## Records of locating words and elements
········

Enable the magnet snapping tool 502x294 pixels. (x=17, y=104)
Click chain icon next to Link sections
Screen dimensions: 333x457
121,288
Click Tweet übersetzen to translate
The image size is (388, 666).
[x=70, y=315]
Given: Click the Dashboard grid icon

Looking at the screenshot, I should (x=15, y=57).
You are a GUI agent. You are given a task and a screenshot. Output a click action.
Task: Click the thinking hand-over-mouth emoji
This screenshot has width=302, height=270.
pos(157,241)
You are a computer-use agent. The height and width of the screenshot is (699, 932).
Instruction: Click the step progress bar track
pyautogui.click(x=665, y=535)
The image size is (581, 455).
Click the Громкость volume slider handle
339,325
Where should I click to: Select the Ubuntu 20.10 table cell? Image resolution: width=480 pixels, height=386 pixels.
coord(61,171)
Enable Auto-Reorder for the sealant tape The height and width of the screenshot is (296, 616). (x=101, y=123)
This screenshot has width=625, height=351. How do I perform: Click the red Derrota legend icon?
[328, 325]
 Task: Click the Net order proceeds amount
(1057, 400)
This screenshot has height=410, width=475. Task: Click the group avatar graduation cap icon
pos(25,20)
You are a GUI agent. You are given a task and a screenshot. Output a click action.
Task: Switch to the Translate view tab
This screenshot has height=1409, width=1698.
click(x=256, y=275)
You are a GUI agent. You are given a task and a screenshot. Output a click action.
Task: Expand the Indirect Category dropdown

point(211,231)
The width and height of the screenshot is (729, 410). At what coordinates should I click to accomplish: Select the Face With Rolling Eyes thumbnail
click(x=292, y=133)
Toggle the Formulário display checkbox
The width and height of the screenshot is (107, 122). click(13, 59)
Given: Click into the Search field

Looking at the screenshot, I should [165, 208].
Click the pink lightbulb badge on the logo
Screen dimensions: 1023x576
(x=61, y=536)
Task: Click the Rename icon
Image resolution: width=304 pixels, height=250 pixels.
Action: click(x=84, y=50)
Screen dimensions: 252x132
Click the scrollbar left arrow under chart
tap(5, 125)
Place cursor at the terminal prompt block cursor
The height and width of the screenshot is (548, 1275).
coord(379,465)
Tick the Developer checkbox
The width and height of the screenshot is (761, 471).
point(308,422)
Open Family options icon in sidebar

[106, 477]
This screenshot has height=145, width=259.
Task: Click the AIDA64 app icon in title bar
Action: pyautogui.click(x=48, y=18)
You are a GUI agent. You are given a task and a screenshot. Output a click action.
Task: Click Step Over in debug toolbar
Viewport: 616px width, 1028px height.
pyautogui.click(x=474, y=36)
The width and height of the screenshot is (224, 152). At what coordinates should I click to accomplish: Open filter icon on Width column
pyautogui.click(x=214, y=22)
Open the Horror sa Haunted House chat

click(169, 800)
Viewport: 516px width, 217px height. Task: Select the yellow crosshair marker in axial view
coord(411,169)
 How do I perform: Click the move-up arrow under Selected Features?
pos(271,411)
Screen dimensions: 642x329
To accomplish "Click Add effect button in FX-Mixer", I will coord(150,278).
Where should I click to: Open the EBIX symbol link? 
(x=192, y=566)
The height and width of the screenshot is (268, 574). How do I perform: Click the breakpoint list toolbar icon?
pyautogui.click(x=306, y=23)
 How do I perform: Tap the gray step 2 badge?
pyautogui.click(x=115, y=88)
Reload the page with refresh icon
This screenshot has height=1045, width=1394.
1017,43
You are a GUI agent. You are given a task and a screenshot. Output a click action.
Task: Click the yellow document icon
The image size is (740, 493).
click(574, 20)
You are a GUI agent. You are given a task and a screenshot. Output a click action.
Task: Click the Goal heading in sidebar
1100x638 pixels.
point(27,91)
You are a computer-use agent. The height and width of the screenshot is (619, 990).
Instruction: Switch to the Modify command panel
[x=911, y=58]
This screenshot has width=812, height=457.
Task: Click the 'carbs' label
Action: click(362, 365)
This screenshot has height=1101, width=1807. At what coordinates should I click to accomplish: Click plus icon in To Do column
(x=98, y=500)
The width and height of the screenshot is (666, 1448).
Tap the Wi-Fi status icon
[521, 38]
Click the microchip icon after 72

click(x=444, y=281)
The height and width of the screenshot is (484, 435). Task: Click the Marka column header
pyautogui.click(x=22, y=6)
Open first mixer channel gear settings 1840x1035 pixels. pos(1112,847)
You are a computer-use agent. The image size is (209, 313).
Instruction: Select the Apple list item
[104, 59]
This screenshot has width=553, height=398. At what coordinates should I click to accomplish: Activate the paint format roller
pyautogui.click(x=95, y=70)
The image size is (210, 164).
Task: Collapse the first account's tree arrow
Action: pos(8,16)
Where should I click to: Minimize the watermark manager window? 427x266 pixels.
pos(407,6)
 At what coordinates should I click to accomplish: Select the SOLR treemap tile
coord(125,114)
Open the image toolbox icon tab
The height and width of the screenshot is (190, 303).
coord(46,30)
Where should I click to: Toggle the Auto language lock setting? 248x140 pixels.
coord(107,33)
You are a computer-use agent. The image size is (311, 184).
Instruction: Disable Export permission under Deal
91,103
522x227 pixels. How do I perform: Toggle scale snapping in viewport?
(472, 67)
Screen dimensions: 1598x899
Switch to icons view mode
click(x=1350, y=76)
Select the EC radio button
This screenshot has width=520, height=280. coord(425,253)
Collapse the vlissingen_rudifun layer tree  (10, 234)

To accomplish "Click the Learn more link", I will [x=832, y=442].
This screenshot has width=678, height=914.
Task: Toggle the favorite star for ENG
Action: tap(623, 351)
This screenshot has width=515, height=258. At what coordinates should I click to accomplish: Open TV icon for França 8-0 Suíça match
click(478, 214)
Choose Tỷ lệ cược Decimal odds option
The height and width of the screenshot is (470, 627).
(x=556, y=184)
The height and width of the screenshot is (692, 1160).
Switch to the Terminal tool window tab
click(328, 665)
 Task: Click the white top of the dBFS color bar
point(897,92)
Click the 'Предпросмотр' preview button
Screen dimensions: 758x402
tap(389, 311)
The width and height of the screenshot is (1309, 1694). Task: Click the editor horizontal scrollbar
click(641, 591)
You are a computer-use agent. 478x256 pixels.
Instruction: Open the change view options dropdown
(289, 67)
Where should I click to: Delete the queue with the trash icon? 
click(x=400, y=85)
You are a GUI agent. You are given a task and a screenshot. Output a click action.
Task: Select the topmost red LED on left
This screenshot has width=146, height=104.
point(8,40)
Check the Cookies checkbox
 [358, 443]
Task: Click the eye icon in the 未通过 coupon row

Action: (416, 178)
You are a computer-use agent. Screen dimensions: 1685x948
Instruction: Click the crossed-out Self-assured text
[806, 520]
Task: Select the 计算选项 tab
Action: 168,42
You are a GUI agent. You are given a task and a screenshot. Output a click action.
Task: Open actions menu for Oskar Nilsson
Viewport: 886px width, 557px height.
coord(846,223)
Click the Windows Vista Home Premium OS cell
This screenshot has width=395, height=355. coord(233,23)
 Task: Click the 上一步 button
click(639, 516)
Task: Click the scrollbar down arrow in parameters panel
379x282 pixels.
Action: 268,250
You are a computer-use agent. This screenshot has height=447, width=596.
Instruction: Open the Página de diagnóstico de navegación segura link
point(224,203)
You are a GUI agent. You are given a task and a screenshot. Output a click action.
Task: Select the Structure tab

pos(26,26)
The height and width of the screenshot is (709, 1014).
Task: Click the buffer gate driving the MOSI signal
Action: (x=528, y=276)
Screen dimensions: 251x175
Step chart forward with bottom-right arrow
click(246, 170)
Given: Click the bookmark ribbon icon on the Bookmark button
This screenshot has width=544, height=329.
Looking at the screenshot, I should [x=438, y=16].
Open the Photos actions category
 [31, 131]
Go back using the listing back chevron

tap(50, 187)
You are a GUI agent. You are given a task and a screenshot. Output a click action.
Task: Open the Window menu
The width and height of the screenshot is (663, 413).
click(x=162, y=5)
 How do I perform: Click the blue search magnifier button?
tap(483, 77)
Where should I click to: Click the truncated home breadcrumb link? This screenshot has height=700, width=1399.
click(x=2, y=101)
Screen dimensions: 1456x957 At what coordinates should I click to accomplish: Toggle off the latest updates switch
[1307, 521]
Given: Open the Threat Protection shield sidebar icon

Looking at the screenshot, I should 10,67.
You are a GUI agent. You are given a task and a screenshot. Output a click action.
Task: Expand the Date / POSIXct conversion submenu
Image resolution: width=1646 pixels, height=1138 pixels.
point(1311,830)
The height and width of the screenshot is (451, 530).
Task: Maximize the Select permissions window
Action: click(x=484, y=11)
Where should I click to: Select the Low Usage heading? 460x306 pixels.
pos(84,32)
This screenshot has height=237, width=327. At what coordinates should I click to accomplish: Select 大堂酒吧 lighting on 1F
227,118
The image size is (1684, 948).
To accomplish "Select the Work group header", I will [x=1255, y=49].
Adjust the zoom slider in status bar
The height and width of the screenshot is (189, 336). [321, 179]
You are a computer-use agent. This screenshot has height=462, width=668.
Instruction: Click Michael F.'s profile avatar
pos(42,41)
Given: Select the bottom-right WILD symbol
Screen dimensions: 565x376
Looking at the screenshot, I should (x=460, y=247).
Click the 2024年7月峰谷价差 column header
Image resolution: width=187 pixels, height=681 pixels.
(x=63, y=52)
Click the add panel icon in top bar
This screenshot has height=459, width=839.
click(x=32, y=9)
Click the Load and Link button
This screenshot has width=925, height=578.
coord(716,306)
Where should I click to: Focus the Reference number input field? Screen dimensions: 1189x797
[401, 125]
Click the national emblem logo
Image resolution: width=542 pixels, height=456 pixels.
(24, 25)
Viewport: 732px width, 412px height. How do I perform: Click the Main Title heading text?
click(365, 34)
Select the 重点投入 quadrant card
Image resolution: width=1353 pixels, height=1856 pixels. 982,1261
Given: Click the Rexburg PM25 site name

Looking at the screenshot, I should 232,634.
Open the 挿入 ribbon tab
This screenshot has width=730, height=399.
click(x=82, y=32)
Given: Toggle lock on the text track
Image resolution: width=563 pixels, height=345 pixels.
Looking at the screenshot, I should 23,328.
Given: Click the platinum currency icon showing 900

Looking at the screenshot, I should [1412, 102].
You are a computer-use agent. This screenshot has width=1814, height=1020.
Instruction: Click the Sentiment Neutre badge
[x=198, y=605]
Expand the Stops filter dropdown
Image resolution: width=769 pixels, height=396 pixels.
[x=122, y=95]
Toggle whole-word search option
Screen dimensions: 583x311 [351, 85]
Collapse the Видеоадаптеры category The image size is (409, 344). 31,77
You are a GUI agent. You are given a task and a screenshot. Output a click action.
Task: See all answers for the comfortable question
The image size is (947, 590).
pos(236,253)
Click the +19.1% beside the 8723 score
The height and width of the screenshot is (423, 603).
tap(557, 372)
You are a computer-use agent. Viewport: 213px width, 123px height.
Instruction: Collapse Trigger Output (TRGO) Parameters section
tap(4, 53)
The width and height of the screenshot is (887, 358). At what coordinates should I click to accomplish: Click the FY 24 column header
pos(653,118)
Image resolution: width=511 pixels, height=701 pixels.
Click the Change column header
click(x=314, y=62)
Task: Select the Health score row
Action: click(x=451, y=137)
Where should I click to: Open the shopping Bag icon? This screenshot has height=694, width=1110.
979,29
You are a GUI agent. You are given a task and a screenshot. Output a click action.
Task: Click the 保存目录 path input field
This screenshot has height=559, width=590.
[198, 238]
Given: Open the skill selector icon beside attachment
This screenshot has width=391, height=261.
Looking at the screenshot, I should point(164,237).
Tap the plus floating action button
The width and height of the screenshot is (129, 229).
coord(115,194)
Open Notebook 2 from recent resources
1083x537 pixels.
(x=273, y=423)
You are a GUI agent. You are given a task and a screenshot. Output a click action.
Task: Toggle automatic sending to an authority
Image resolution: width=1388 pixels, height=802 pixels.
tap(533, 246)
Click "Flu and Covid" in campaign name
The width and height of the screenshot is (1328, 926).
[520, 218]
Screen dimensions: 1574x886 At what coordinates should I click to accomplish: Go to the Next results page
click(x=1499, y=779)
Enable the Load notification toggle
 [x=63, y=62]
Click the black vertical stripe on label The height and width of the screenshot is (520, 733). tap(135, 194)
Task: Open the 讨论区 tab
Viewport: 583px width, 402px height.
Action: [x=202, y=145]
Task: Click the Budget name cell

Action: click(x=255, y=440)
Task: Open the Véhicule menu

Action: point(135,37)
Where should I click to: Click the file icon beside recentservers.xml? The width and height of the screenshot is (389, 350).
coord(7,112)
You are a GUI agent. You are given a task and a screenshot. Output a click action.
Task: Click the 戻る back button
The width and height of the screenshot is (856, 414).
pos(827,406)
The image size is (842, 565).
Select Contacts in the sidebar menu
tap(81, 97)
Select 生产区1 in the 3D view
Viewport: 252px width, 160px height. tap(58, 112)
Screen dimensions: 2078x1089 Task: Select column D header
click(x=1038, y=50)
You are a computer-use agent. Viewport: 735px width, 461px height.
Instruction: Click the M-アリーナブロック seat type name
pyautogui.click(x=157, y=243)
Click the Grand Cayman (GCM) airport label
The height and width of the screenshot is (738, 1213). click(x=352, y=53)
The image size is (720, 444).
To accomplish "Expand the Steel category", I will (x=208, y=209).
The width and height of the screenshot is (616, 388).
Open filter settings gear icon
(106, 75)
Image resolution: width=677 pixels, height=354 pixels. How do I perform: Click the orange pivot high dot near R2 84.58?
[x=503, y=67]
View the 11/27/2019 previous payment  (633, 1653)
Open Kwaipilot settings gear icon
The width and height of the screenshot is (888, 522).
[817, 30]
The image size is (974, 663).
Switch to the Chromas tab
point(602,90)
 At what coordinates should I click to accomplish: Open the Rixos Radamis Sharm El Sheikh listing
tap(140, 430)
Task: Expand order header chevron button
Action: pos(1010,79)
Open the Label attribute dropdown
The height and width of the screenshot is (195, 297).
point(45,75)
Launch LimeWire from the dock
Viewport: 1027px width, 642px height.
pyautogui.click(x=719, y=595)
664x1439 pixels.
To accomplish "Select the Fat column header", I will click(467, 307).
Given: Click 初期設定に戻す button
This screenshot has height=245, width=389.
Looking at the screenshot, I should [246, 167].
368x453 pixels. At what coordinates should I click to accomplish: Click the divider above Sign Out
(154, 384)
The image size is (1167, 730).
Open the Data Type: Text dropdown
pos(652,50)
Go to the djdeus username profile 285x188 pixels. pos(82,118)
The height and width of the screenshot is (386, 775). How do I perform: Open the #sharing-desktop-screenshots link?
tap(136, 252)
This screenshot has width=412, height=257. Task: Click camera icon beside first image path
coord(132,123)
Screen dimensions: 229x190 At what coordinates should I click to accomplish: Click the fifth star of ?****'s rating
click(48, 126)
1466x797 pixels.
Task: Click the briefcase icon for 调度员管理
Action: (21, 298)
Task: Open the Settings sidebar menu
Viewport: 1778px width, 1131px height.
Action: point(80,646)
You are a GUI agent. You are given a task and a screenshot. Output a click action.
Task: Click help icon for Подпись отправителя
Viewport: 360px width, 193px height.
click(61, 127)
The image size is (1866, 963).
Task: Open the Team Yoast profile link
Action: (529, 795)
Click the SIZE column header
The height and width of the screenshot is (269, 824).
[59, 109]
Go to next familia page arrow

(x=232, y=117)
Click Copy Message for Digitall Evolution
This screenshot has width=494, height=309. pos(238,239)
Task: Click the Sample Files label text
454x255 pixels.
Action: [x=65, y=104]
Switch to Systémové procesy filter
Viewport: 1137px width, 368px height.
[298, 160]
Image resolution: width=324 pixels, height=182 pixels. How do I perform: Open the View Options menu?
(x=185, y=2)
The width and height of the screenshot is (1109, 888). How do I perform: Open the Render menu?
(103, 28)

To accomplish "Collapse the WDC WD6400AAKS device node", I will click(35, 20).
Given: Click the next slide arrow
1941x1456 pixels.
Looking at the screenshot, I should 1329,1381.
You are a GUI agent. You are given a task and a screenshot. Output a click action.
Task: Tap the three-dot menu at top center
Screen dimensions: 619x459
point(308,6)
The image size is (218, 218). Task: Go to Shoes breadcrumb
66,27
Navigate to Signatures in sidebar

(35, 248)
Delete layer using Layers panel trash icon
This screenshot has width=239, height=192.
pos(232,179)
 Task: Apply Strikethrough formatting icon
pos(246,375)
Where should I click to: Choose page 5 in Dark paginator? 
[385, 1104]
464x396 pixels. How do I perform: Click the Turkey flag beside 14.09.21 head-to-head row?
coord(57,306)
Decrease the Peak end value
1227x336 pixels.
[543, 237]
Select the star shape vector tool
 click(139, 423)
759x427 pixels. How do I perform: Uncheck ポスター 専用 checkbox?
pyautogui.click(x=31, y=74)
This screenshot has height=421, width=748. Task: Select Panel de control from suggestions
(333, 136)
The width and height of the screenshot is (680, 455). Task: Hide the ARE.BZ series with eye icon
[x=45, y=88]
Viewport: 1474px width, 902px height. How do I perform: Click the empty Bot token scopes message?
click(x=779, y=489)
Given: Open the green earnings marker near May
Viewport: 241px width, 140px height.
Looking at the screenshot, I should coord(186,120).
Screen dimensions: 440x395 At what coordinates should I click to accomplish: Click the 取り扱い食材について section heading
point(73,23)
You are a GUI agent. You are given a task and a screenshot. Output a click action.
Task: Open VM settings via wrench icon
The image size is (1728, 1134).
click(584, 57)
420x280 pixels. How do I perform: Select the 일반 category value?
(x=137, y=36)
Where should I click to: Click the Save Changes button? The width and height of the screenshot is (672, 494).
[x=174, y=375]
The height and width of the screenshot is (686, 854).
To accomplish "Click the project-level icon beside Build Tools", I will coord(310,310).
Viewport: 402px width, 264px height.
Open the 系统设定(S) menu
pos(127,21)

········

Put the lines of the material starting at the line containing "Task: Open the 讨论区 tab" and ending at the line containing "pyautogui.click(x=157, y=243)" into a JSON list of strings, one string per line, leaving out blank lines.

## Complete answer
[
  "Task: Open the 讨论区 tab",
  "Viewport: 583px width, 402px height.",
  "Action: [x=202, y=145]",
  "Task: Click the Budget name cell",
  "Action: click(x=255, y=440)",
  "Task: Open the Véhicule menu",
  "Action: point(135,37)",
  "Where should I click to: Click the file icon beside recentservers.xml? The width and height of the screenshot is (389, 350).",
  "coord(7,112)",
  "You are a GUI agent. You are given a task and a screenshot. Output a click action.",
  "Task: Click the 戻る back button",
  "The width and height of the screenshot is (856, 414).",
  "pos(827,406)",
  "The image size is (842, 565).",
  "Select Contacts in the sidebar menu",
  "tap(81, 97)",
  "Select 生产区1 in the 3D view",
  "Viewport: 252px width, 160px height. tap(58, 112)",
  "Screen dimensions: 2078x1089 Task: Select column D header",
  "click(x=1038, y=50)",
  "You are a computer-use agent. Viewport: 735px width, 461px height.",
  "Instruction: Click the M-アリーナブロック seat type name",
  "pyautogui.click(x=157, y=243)"
]